--- begin ENTRIES SHOWN ---
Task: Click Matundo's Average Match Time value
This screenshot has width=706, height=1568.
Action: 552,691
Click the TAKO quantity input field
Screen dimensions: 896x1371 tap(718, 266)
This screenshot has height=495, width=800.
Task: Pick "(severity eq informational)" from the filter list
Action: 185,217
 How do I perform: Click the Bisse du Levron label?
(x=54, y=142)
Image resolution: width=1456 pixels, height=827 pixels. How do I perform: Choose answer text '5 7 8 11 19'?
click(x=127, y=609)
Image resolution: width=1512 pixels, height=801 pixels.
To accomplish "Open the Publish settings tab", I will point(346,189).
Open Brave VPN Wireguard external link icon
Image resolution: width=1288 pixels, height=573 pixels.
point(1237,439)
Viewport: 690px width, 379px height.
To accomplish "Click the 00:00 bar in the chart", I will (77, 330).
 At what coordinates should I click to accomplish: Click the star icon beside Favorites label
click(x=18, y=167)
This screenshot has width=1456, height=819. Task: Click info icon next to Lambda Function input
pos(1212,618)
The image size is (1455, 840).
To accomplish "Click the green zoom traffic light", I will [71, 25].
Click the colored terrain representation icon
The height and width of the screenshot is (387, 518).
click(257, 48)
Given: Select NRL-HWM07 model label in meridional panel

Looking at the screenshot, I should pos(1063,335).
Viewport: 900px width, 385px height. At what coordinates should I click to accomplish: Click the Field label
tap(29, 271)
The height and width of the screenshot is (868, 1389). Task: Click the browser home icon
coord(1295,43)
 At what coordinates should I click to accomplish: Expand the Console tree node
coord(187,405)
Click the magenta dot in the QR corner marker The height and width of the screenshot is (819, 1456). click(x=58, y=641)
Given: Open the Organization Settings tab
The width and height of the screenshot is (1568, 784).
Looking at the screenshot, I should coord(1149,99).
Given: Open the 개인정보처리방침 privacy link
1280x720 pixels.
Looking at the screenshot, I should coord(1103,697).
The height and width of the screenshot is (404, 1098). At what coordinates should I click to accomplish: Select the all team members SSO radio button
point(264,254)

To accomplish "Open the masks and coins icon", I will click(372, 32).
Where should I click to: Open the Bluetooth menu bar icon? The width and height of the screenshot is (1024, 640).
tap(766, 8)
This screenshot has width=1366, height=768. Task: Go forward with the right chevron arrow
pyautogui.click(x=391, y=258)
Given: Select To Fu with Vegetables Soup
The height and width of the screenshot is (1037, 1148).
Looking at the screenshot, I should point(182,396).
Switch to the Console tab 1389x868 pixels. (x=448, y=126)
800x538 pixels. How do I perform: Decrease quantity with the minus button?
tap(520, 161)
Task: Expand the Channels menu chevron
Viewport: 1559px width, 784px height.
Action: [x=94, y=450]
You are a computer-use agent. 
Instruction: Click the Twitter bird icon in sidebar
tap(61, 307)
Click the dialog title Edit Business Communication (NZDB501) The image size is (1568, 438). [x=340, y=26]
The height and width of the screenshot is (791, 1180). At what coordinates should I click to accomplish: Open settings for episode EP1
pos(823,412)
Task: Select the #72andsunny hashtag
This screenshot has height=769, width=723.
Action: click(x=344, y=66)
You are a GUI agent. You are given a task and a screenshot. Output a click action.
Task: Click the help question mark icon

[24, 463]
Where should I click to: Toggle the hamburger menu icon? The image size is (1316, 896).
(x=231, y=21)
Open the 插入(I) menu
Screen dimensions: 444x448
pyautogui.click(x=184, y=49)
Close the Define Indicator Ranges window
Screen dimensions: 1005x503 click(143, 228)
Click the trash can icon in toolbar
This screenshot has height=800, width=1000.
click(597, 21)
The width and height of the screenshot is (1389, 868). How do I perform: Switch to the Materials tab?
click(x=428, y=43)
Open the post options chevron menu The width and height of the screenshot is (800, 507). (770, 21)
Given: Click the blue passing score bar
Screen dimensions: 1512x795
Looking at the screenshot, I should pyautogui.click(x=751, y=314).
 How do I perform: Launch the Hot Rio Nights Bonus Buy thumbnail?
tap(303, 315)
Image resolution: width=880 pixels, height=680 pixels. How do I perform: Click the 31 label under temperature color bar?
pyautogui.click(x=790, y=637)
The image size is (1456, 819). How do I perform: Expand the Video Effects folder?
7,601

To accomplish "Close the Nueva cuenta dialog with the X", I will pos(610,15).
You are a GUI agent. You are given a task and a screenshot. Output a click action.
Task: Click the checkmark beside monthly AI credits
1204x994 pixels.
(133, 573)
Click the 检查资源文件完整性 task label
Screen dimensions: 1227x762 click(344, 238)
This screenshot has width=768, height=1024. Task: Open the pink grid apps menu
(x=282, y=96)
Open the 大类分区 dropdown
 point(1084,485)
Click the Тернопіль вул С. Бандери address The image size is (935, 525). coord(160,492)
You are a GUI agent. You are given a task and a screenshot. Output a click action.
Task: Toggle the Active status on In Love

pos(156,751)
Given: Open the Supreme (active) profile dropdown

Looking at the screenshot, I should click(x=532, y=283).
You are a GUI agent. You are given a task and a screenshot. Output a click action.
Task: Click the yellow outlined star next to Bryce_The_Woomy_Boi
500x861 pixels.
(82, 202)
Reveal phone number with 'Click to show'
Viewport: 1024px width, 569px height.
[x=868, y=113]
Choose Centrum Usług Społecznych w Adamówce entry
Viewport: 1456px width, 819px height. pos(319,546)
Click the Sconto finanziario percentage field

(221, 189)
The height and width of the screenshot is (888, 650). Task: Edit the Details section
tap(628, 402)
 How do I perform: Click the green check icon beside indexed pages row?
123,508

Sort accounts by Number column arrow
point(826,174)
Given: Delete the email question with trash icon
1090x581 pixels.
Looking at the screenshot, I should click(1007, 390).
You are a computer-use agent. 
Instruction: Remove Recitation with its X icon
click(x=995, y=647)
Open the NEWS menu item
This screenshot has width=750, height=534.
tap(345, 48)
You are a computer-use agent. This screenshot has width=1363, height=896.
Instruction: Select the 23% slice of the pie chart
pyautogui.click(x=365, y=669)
--- end ENTRIES SHOWN ---
> [WRITTEN REQUEST]:
Identify every line in the records that contains the word "dialog" and copy each of those lines.

> [TASK RESULT]:
Click the dialog title Edit Business Communication (NZDB501) The image size is (1568, 438). [x=340, y=26]
To accomplish "Close the Nueva cuenta dialog with the X", I will pos(610,15).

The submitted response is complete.